Comparative Summary - 2025 Difficult Airway Guidelines vs. Older Guidelines
Comparative Summary: 2025 Airway Guidelines
Key Highlights from DAS 2025 Difficult Airway Guidelines
🔹 Guideline Evolution
Focus shifts from managing failure (2015) to maximizing first-attempt success and maintaining oxygenation throughout.
Incorporates evidence from >1200 new studies since 2012.
Greater emphasis on human factors, teamwork, and peroxygenation.
🔹 Airway Assessment
Airway assessment must include history, exam, and relevant investigations.
Should identify both anatomical and physiological difficulties.
Early identification of cricothyroid membrane (preferably with ultrasound).
Recommendation: Perform assessment early and act upon findings.
🔹 Planning & Strategy
Structured plans (A–D) should be preformulated.
Awake tracheal intubation (ATI) considered if difficulty anticipated in A, B, C, or D.
Communication with assistant and team briefing mandatory.
Out-of-hours airway management identified as higher risk.
🔹 Monitoring
Continuous waveform capnography is mandatory throughout.
Audible SpO₂ tones must be on before induction.
Quantitative neuromuscular monitoring to confirm block.
Use a timer to prevent task fixation.
🔹 Drugs & Neuromuscular Block
Routine use of neuromuscular blockers recommended.
Rocuronium increasingly preferred (reversal with sugammadex available).
Sugammadex not reliable in “cannot intubate, cannot oxygenate (CICO)” scenarios.
🔹 Peroxygenation
Introduces concept of peroxygenation (pre-, apnoeic, and ongoing oxygenation).
Head-up position + positive pressure improves safe apnoea time.
HFNO (High-Flow Nasal Oxygen) preferred for apnoeic oxygenation.
Example: Continue nasal oxygen during laryngoscopy.
🔹 Plan A: Tracheal Intubation
Videolaryngoscopy now first-line.
3+1 attempt rule retained; maximum of 3 + final by senior.
Two-point confirmation (visual + waveform capnography).
Example: Use bougie or stylet with hyperangulated blade.
🔹 Plan B: Supraglottic Airway Device (SAD)
Second-generation SADs recommended for rescue ventilation.
Maximum three insertion attempts.
After success: “Stop, Think, Communicate.”
Default action: wake patient up unless surgery is essential.
Example: Avoid blind intubation through SAD.
🔹 Plan C: Final Facemask Ventilation
One final attempt before eFONA.
Use full neuromuscular block, two-person technique, adjuncts.
If ventilation fails → declare CICO → move to Plan D.
🔹 Plan D: Emergency Front-of-Neck Airway (eFONA)
eFONA must be performed if CICO confirmed.
Default approach: Vertical incision for all (palpable or not).
Full paralysis mandatory before performing eFONA.
Emphasis on psychological debrief and support post-event.
🔹 Rapid Sequence Induction (RSI)
Re-evaluates cricoid pressure: use if high aspiration risk, remove if view poor.

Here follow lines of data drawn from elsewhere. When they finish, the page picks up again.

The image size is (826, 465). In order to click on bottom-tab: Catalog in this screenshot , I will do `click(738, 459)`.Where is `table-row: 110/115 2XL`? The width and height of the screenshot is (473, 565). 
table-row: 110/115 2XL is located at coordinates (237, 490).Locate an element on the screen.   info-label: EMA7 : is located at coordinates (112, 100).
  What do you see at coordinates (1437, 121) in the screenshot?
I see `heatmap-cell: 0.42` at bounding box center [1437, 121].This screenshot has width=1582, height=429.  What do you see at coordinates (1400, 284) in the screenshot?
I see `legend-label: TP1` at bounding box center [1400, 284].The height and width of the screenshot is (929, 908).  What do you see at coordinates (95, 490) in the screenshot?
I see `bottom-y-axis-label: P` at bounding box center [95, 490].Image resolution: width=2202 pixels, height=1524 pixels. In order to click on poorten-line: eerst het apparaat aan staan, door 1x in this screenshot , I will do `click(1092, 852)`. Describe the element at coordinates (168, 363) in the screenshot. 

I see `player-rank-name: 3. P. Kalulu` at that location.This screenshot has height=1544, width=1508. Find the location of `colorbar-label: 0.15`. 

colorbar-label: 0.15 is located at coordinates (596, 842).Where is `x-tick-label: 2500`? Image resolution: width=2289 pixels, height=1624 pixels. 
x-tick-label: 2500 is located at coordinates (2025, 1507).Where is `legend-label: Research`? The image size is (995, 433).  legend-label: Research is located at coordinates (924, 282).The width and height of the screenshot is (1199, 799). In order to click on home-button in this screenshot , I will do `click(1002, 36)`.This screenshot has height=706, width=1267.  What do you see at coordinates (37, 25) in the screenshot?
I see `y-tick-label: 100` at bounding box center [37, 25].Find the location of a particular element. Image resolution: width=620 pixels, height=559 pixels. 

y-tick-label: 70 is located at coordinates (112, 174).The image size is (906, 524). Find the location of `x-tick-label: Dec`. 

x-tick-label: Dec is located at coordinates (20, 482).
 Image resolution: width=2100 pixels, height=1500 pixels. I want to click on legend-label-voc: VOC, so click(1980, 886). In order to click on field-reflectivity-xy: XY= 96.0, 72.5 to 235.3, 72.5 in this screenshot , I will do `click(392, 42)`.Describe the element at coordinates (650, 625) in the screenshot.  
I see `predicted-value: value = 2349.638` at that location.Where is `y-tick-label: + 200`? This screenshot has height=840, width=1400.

Head-up position ≥30° and HFNO recommended.
Cricoid pressure must only be applied by trained assistant.
🔹 Physiologically Difficult Airway
New domain in 2025 version.
Identifies risk of hemodynamic collapse or hypoxaemia during induction.
Team member assigned specifically for hemodynamic monitoring.
🔹 Obesity
Use head-up ≥30°, consider awake intubation, and HFNO.
Early help and SAD insertion emphasized.
🔹 Human Factors & Team Dynamics
Introduces “priming” (prepare for eFONA early).
“Transitioning” (move promptly between A–D to avoid fixation).
Designates assistant role: monitors CO₂, triggers transitions, calls for help.
🔹 Point-of-Care Ultrasound
Encouraged for airway assessment, cricothyroid localization, and aspiration risk (gastric scan).
Still considered aspirational pending training standardization.
🔹 Documentation & Education
Mandates clear, structured airway documentation.
Difficult airway cases must be logged, communicated, and coded.
Shared institutional and individual responsibility for ongoing training.